Investing.com – Stocks rose for the fourth day in the last five as investors were cheered by Boeing's hope to get its 737 Max jet back into the air and gains in tech and retail stocks.
The S&P 500 gained 0.8%, with the Dow Jones Industrials up 0.9%. The Nasdaq Composite gained 0.9%.
The market opened smartly higher with the Dow up as many as 306 points, then lost a little momentum after minutes from the Federal Reserve's July meeting suggested its rate cut was a recalibration of current policy and not a signal of a major round of rate cutting.
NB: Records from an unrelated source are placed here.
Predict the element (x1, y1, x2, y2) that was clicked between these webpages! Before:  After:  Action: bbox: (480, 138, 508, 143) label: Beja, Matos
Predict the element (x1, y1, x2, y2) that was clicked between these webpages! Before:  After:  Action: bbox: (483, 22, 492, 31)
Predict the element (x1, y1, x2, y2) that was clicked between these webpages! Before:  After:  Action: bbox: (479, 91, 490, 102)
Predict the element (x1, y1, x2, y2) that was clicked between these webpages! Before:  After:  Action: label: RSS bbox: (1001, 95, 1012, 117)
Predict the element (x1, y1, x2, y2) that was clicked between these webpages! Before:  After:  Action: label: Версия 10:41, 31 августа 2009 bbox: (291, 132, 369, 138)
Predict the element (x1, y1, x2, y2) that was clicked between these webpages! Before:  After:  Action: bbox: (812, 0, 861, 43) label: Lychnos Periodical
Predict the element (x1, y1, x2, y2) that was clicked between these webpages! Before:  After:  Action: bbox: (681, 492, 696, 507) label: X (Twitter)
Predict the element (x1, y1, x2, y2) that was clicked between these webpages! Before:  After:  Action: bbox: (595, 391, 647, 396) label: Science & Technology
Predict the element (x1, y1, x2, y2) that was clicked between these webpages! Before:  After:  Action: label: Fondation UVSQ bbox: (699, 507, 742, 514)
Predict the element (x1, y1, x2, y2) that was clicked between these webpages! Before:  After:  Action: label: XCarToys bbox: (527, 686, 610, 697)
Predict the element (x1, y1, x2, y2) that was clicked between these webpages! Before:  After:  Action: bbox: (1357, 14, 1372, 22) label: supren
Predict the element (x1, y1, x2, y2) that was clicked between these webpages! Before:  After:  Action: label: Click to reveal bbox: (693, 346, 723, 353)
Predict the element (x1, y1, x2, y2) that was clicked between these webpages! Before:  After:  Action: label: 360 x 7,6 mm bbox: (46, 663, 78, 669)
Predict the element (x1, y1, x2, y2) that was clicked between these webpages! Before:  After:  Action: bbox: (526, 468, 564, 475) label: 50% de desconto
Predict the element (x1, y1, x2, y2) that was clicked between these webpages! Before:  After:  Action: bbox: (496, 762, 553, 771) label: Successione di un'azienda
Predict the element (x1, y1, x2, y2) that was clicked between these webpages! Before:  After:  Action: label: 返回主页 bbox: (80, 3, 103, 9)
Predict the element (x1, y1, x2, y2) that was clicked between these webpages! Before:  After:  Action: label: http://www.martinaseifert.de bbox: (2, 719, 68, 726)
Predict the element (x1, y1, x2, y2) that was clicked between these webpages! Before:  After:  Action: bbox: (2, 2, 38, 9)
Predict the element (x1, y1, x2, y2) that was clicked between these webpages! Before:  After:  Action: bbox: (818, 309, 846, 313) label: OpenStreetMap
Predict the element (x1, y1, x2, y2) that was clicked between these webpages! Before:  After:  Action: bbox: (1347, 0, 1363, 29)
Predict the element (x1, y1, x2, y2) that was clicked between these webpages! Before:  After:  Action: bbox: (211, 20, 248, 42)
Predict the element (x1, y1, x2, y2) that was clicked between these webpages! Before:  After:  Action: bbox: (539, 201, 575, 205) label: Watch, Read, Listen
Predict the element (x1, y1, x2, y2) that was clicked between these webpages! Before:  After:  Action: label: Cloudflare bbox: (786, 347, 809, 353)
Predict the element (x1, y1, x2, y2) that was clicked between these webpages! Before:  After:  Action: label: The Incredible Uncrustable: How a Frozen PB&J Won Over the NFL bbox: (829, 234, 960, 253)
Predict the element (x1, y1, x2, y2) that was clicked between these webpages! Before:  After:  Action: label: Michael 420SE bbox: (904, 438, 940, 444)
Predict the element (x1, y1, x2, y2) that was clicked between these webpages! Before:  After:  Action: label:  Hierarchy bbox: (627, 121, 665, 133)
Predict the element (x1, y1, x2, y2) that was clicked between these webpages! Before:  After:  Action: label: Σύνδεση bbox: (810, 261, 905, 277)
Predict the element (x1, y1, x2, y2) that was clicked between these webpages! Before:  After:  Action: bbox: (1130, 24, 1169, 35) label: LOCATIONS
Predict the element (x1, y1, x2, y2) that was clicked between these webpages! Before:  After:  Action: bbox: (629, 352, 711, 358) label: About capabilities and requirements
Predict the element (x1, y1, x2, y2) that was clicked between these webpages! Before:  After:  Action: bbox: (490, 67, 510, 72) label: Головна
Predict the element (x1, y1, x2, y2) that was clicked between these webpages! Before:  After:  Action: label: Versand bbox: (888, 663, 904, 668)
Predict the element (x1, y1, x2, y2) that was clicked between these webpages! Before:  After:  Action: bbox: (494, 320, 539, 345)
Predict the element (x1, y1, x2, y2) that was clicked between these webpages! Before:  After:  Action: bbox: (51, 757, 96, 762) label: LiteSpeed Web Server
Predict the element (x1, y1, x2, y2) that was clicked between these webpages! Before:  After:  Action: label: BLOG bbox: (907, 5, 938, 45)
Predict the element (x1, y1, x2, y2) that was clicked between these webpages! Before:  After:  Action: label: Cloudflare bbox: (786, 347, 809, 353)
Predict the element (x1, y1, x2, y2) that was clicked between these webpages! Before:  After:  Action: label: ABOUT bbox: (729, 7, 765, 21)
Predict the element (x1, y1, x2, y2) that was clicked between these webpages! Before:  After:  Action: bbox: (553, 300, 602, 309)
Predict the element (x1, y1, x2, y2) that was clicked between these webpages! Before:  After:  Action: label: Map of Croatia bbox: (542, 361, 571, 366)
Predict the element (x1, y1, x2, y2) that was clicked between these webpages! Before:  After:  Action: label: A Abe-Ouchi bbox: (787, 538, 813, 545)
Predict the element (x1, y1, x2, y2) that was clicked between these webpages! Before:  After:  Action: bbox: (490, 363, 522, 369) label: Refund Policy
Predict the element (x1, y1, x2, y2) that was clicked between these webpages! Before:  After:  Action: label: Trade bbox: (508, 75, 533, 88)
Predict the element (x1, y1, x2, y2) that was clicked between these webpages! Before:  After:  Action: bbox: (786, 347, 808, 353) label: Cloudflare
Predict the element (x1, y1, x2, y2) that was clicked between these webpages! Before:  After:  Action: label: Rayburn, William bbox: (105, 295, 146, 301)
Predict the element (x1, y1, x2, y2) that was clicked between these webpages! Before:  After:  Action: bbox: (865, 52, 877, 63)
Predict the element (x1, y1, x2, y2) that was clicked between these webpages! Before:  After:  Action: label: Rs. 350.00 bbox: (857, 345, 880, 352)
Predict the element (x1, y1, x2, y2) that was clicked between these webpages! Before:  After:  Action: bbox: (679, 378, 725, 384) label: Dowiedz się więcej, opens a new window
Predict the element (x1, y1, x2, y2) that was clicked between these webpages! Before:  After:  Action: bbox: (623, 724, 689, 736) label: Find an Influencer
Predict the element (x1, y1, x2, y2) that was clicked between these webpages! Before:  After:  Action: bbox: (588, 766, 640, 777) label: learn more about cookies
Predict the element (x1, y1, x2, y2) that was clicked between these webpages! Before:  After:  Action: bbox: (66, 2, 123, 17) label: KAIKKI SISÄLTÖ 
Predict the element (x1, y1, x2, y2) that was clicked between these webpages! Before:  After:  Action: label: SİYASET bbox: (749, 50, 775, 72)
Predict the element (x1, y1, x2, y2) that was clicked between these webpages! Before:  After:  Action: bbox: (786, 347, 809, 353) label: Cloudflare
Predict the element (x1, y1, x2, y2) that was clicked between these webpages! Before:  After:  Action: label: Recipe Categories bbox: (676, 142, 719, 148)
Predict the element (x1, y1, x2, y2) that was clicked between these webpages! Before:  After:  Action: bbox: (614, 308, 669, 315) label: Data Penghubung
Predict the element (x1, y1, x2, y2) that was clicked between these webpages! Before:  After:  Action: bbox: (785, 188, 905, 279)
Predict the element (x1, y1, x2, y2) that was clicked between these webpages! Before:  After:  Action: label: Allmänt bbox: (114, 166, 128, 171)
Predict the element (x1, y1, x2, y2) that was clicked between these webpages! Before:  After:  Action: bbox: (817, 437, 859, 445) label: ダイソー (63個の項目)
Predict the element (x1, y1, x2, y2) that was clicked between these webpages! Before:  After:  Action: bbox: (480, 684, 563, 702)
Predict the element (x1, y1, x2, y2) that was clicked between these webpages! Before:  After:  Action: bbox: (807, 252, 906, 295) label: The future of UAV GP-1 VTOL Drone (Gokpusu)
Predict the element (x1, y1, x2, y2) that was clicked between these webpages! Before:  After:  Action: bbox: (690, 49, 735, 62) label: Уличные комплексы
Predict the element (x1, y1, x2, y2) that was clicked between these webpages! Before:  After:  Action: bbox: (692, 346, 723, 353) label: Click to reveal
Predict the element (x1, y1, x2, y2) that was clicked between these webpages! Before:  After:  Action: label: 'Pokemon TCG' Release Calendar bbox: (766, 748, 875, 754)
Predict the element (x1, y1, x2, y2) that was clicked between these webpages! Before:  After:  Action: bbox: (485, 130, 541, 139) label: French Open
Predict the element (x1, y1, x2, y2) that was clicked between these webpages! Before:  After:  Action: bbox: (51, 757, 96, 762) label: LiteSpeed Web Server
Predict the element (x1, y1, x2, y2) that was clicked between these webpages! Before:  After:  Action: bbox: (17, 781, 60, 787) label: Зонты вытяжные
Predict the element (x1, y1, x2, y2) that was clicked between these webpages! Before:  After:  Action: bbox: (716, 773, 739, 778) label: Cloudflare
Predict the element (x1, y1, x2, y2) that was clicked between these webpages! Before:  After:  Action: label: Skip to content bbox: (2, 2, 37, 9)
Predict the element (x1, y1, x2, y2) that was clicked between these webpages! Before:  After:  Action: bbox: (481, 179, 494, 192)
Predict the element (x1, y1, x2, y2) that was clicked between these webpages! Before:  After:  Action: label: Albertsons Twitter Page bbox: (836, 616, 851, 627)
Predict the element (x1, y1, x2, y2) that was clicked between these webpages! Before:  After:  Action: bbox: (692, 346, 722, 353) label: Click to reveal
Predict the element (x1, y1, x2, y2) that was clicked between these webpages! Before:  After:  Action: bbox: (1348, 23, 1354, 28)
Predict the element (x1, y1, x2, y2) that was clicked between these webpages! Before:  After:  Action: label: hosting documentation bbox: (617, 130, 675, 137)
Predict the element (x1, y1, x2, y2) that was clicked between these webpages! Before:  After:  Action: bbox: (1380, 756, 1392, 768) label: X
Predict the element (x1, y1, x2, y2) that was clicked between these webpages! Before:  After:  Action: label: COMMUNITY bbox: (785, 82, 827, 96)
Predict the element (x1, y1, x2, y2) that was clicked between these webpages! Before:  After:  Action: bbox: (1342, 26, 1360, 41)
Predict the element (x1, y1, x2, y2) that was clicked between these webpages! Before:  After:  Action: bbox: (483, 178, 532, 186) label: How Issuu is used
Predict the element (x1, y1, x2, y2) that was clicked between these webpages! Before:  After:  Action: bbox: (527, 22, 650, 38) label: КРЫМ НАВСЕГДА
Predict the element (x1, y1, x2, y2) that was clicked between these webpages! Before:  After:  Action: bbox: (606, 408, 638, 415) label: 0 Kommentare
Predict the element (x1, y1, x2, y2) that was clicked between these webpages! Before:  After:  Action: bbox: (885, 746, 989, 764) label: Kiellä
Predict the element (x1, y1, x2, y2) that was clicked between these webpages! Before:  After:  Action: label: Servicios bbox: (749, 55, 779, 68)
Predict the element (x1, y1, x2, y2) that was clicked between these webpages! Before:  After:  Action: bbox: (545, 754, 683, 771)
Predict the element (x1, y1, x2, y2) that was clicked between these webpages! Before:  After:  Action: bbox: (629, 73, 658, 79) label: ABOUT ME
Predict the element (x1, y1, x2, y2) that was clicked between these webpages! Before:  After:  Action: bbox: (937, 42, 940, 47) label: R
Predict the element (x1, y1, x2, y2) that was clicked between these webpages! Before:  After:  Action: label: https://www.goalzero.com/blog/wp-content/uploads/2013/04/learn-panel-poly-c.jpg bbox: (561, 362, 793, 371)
Boeing (NYSE:BA) posted a 2.5% gain that added 54 points to the Dow's rise by itself. Twenty-nine of the 30 Dow stocks moved higher, with Walmart (NYSE:WMT) struggling to move into the black. Nike (NYSE:NKE) was the Dow leader, up 2.8%, followed by Boeing and Cisco Systems (NASDAQ:CSCO), up 1.75%.
Boeing's gain was prompted by its Tuesday announcement that it will hire several hundred temporary employees at its Moses Lake facility to work on the grounded 737 Max fleet and prepare the planes for return to service once regulators give them clearance to fly again. Boeing (NYSE:BA) hopes that approval will come early in the fourth quarter.
The planes will need to have new computer software installed, plus go through extensive checks and maintenance after not flying for several months.
Retailers were strongly higher, especially Target (NYSE:TGT) and Lowe’s (NYSE:LOW) after both reported better-than-expected fiscal-second-quarter results.
Oil prices were mixed. Gold was flat and interest rates moved higher as investor demand for stocks pulled money away from bonds.